A second question is related: Are there other stable patterns of pacing that would be plausible and effective? In other words, could the evolutionary product have been different? It should be nearly tautological to say that a well-edited movie is well-paced, but it seems probable that the form of that film’s syuzhet might systematically diverge from the general patterns found here if narratives were also quite different. Psycho (1960), for example, can be divided in half as if it were two movies with mostly different characters (Smith, 2009). The shower scene seems a natural (and very early) climax, and the cleanup following that scene has something like the calmness of an epilogue. Both halves of the movie have similar shot duration profiles, and each is similar to those of the left panel of Fig. 1 for whole movies. In addition, the second half (but not the first) has a motion pattern like that of the middle panel of Fig. 1, and the first half (but not the second) has a luminance pattern like that of the right panel. Thus, it might be possible for these results to be parts of a stable pattern if most films parsed themselves into episodic halves like Psycho.

Conclusions

One response to the general results reported here is the oft-heard refrain that Hollywood movies are formulaic.Footnote 10 Indeed they are, but this flippant critique ignores the fact that stories in all other narrative media – novels, plays, opera, comics, folktales – also generally follow very similar part-based formulae. Such formulae serve many functions, from aiding memory, to holding our attention, and offering the comfort of a familiar form (Boyd, 2009; Miller, 1990). Indeed, the familiarity and similarity of narrative forms help to bind a culture, to educate, and to entertain.

Three aspects of film style and pace that pervade the entire length of popular movies – shot duration, motion, and luminance – have developed slowly and coherently over the course of the 20th century and beyond. These now seem to better match the pacemaking intentions of filmmakers, providing information in the image that, one may speculate, also trigger increases in eye movements and other physical responses that are appropriately allied with the story line. Thus, these newer and more stable patterns should facilitate an increase in the engagement of the moviegoers.
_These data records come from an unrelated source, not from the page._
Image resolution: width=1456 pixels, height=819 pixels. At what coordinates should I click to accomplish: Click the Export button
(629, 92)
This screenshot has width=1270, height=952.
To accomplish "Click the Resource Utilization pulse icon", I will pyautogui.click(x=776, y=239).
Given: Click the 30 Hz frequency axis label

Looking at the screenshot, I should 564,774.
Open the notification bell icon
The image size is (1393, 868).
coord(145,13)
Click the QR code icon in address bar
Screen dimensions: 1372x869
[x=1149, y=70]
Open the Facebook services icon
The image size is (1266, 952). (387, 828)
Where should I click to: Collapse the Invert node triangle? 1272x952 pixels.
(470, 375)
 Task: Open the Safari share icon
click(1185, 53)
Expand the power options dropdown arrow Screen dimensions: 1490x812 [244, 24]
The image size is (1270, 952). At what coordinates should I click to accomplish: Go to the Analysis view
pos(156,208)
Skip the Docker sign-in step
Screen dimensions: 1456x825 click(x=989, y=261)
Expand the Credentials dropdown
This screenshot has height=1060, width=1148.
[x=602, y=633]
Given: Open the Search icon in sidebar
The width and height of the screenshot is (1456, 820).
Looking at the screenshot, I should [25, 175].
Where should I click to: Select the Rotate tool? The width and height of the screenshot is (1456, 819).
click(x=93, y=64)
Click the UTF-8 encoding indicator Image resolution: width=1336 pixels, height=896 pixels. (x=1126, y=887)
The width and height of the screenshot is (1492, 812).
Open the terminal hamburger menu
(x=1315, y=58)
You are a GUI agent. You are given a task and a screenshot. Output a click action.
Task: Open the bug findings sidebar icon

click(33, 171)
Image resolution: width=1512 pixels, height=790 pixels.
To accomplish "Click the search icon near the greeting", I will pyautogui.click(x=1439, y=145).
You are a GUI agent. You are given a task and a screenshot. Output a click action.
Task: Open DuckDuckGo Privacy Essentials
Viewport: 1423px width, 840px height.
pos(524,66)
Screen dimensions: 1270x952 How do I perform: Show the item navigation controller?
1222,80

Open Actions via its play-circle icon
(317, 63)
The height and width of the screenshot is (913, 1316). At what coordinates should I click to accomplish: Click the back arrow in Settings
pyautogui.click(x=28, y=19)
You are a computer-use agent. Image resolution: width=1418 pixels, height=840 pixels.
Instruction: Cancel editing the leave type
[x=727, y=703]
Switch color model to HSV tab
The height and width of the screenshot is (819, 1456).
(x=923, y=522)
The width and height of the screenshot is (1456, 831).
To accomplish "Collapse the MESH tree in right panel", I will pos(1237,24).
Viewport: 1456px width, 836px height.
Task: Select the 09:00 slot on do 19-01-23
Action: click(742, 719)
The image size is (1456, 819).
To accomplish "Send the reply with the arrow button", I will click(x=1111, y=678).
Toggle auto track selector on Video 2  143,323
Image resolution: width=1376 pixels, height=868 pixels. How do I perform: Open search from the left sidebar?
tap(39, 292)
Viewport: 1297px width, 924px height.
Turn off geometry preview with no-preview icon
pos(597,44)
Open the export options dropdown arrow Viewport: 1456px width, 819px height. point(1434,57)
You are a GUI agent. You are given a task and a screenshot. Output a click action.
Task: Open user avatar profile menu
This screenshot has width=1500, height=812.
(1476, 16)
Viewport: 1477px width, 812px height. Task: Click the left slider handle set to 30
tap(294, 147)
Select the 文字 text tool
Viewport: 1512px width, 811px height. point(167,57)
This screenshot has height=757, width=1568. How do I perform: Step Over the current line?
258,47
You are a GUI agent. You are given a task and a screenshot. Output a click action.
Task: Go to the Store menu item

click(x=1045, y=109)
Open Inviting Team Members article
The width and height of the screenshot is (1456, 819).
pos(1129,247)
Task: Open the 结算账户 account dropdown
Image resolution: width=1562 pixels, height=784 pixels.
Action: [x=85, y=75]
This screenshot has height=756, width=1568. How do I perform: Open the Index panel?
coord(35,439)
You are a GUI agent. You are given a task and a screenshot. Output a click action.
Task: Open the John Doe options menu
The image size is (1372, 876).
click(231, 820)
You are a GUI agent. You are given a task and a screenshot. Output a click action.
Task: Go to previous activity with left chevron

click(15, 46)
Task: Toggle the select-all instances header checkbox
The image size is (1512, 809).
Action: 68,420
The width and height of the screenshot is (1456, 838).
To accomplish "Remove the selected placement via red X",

To be sure, it would be inappropriate to say that these changes in film style make contemporary popular movies better than older ones. Good films should be judged more by the nature of their narratives than by the engagement of their viewers. The residues of engagement are likely gone shortly after the viewer has left the movie theater or turned off her DVD player, high-definition television, tablet, or smartphone. Surely, filmmakers hope that the impact of the narrative haunts the viewer’s mental life longer than that. Nevertheless, I would claim that enhancing viewer engagement through manipulations of film style that are congruent with the goals of the story makers and can serve to augment the force of the narrative; they can enhance the tendency for viewers to get lost in the story.